街のあちらこちらでビルが溶け、人が死ぬ世紀末な世界。
その中に、革ジャンをハードに着こなすクールガイがいた。
男の名前はウヴァ。八百年の眠りから蘇りし、人の欲望から産み出された怪物・グリードの一人だ。

ウヴァは逃げ惑う人々を、品定めをするかのように冷静に観察する。
いや、事実ウヴァがしているのは品定めに他ならない――どの人間が、最も強い欲望を持っているのかを、ウヴァは見極めようとしているのだ。
ウヴァ達グリードは、人間の欲望からヤミーと呼ばれる生命体を作り出すことができる。
バトルロワイアルのルールの一つ、二人以上三人以下での行動義務を遵守するため、彼は誰よりも欲望にまみれた人間からヤミーを作ろうとしていた。

「わっ! ご、ごめんなさいっ!」

そして、程無くしてウヴァは求めていた人材を発見する。
小柄なツインテールの少女が、蹴躓いてウヴァにぶつかった。
おとなしそうな少女だったが、ウヴァにはわかる。
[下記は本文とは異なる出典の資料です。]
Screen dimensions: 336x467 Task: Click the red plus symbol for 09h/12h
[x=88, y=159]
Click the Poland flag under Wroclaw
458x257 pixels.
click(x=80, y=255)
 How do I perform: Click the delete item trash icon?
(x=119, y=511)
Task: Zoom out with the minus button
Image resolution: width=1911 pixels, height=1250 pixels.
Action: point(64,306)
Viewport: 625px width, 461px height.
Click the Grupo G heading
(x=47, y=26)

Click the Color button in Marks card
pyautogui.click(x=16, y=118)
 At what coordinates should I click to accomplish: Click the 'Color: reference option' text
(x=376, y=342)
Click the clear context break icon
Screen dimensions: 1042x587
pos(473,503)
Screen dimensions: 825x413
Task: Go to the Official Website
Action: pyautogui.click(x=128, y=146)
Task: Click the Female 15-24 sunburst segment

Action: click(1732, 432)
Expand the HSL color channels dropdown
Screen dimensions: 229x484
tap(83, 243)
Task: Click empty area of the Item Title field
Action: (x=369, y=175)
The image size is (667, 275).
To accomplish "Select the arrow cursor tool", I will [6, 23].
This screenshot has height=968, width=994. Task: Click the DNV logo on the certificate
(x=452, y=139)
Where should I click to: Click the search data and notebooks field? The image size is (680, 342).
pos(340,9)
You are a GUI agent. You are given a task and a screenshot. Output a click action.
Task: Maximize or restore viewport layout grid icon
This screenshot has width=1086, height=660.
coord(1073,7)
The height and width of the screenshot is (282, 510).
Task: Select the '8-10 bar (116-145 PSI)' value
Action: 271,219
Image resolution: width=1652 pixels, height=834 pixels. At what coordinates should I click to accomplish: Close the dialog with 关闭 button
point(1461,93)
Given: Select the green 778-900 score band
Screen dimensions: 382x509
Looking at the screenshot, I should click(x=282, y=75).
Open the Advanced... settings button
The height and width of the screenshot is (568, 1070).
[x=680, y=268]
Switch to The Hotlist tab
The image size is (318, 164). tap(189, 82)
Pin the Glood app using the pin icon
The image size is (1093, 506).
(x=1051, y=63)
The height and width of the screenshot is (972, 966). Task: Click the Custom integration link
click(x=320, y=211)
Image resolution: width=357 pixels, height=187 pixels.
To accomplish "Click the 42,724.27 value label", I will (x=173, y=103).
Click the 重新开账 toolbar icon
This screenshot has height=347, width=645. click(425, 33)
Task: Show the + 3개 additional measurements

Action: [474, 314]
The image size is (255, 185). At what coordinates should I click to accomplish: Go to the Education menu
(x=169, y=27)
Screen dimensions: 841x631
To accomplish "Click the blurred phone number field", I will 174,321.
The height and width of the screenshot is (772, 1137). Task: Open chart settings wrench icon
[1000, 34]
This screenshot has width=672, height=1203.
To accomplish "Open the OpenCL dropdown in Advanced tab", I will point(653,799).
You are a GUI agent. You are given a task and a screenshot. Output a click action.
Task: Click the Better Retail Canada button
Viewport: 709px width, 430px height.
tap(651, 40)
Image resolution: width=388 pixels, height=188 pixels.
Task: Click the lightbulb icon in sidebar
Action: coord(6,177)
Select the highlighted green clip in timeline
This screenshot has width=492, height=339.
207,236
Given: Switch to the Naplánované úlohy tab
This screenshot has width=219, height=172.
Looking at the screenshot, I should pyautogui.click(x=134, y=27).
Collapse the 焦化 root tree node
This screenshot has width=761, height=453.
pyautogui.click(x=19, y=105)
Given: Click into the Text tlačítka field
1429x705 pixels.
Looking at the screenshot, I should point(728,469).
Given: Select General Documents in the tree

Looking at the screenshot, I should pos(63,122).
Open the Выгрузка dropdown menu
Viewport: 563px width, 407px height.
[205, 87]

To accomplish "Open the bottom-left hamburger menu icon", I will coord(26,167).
目の前の少女は、人並み外れた欲望を内に秘めている、と。
ウヴァは何処からともなく銀色のメダル――セルメダルを取り出すと、不安そうにウヴァを見つめる少女にそれを向ける。

「その欲望、解放しろ」
「え?」

途端、少女の脳天にメダルが吸い込まれ――少女の小さな体躯を二つに割き、中から包帯を全身に纏った怪物が姿を現した。

自分が産み出した醜悪な化け物に、悲鳴を上げる少女。それを承けて愉快そうに笑うウヴァ。背景で人知れず殺されているタケシ。

そして。






少女――小早川ゆたかは、幼い頃から病弱だった。
貧血などで倒れたことは何十回あるか見当もつかないし、入院だって幾度と無くしてきた。
危うく命を失いかけたことだって、一度や二度では無い。

故に、彼女にとって『死』とは身近なものであり。
彼女はずっとそれを恐れ、そして思い続けていた。

『死にたくない』と。






足元に散らばる、数百数千枚の銀色のメダル。
僅かに緑色のものも混じったそれは、自分に『何かをした』男の成れの果てだ。

自分が産んだ怪物は、そのまま目の前にいた男に襲いかかると、胸を貫き、腕を割き、足を割き、首を有り得ない方向へ捻って殺してしまった。
恐らく男は人間では無かったのだろうけれど、人間であろうと無かろうとこれではもうお仕舞いだろう。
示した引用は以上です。